Perlahan Ratna membuka pintu kamar Joe, dilihatnya Joe telah terlelap di atas kasurnya yang empuk. Ratna membetulkan letak selimut dan mencium kening Joe lembut. Ia ingin sekali mengetahui keinginan Joe yang sebenarnya. Selama ini obsesi Anton telah membuat Joe tumbuh menjadi anak yang sangat tertutup. Joe tidak pernah membiarkan siapapun tahu keinginan yang terpendam dalam hatinya.
Ratna memperhatikan satu persatu deretan buku di atas meja belajar Joe, buku-buku sastra.
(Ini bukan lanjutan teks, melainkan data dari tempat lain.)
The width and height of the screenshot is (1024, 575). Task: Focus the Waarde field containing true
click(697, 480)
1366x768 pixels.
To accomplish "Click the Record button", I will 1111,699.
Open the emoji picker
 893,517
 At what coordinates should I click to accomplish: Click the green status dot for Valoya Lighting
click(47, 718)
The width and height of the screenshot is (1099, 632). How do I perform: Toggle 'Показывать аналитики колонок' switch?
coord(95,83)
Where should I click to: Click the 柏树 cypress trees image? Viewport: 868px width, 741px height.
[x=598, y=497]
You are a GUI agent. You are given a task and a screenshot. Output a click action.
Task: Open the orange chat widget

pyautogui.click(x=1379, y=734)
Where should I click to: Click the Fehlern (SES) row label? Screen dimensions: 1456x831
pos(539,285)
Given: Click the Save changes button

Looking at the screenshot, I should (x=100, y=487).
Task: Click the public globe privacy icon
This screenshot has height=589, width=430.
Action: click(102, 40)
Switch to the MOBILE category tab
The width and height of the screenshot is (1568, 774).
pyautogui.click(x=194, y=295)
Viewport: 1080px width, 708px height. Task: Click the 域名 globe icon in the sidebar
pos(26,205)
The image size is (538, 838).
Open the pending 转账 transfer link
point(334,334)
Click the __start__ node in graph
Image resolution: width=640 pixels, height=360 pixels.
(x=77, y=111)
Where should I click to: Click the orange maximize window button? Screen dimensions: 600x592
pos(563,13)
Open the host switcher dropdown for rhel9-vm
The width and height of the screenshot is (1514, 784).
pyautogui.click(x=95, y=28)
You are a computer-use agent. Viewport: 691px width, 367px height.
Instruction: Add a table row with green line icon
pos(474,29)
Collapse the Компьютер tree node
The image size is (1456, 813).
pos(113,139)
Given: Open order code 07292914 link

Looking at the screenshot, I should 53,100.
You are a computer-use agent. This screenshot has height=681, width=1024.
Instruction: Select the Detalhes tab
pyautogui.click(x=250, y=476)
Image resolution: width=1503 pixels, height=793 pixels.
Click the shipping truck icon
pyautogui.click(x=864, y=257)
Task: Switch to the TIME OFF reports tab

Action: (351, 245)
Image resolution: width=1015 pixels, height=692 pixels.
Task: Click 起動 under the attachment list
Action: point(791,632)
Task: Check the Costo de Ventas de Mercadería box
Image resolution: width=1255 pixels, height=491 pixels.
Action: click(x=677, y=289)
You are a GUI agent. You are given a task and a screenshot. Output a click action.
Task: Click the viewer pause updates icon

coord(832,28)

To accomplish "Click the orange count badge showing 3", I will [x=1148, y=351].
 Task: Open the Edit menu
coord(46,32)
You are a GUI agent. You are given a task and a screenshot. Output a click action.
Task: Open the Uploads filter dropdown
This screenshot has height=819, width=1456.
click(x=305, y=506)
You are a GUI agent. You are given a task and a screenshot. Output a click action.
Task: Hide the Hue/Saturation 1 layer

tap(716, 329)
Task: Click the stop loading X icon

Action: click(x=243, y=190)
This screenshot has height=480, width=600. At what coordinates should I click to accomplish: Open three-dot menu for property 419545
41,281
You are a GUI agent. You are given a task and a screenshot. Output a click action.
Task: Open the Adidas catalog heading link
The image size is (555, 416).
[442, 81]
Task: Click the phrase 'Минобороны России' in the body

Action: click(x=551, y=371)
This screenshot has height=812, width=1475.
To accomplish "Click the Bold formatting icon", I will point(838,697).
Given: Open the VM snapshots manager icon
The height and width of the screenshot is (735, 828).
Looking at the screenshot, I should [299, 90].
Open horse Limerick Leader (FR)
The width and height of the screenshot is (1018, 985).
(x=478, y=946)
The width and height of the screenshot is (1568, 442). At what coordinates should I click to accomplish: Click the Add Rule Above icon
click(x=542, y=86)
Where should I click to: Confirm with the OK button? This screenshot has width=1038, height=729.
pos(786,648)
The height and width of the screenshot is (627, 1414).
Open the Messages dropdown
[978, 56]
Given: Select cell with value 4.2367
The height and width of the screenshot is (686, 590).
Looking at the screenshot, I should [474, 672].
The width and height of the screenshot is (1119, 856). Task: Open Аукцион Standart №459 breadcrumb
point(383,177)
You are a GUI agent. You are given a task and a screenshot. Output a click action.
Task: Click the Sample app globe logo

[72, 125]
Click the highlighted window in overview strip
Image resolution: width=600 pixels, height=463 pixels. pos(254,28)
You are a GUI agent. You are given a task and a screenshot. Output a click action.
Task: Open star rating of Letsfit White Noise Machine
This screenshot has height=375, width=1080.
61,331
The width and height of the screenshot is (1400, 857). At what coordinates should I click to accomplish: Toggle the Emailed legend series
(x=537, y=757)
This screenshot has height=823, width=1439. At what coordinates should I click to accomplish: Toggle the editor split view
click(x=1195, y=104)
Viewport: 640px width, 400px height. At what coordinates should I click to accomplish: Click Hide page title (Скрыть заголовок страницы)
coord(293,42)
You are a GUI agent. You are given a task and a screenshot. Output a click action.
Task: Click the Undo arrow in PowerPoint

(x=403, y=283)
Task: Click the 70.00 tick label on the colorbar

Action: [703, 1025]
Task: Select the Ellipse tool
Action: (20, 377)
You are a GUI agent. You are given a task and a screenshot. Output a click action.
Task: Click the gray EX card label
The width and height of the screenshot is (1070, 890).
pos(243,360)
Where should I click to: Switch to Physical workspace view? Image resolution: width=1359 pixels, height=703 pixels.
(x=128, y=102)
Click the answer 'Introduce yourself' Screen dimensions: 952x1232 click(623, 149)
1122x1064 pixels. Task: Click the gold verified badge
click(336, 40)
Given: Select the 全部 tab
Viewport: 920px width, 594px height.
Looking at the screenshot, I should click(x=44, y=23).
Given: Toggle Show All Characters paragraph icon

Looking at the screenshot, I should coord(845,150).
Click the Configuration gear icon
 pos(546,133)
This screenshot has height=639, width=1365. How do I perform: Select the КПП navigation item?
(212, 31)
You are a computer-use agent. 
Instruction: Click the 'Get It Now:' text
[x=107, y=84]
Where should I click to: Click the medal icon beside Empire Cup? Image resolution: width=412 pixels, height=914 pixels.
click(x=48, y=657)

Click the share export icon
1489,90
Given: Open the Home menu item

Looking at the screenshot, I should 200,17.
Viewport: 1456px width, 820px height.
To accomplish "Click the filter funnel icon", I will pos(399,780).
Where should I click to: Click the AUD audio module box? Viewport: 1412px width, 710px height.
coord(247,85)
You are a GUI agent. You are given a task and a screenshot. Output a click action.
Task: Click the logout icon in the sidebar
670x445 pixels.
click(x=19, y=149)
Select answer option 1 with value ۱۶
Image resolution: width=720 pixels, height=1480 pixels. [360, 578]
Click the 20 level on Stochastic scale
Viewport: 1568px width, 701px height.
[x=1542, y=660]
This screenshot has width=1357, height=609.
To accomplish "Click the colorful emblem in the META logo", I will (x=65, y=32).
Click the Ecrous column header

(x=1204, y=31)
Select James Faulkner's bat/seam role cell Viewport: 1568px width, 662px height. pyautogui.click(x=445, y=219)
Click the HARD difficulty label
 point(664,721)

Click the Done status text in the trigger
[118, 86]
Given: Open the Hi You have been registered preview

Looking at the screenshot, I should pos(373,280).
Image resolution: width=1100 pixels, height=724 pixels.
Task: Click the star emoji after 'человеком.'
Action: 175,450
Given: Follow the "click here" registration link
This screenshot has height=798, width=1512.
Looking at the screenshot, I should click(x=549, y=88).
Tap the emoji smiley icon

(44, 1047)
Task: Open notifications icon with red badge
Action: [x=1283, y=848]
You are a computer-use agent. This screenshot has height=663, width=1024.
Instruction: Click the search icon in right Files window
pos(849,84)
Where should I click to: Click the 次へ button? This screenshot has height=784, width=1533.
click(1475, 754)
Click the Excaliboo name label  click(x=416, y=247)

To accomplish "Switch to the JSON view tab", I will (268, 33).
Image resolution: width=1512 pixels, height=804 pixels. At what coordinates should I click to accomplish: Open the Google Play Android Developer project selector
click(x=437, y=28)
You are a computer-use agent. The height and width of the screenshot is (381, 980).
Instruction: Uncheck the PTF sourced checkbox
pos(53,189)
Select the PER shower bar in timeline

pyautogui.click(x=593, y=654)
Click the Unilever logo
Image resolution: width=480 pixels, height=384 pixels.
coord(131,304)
Ratna kembali mengamati rak buku disamping meja belajar Joe, sebagian besar isi rak didominasi oleh novel dan antologi puisi. Sastra? Apa selama ini Joe tertarik terhadap Sastra? Pikiran itu kini merajai batin Ratna. Perlahan Ratna membuka sebuah buku agenda Joe. Pada halaman pertama, terpampang foto Joe saat berusia lima tahun. Saat itu Joe berhasil meraih juara satu lomba membaca puisi kategori anak tingkat kota. Menjadi juara satu membaca puisi yang pertama dan terakhir bagi Joe. Semenjak itu ayahnya melarang Joe mengikuti lomba dalam bidang bahasa, kenang Ratna lirih.
Mata Ratna terpaut pada puisi yang tertera pada halaman yang kelima.
Bintangku bersinar terang
Memancarkan kilau yang cemerlang
Membuat mata dunia terpesona
Tetapi tidak bagi sang raja
Bintangku berkilau cemerlang
Menerangi hamparan langit yang pekat
Memberikan cahaya bagi dunia
Tapi tidak bagi sang raja
Puisi ini membuat Ratna tersadar, begitu tersiksa anaknya selama ini. Semua pencapaian Joe tidak pernah membuat suaminya merasa bangga. Keberhasilan Joe tertutupi oleh begitu besarnya obsesi sang ayah. Seolah Joe tak pernah punya obsesi sendiri.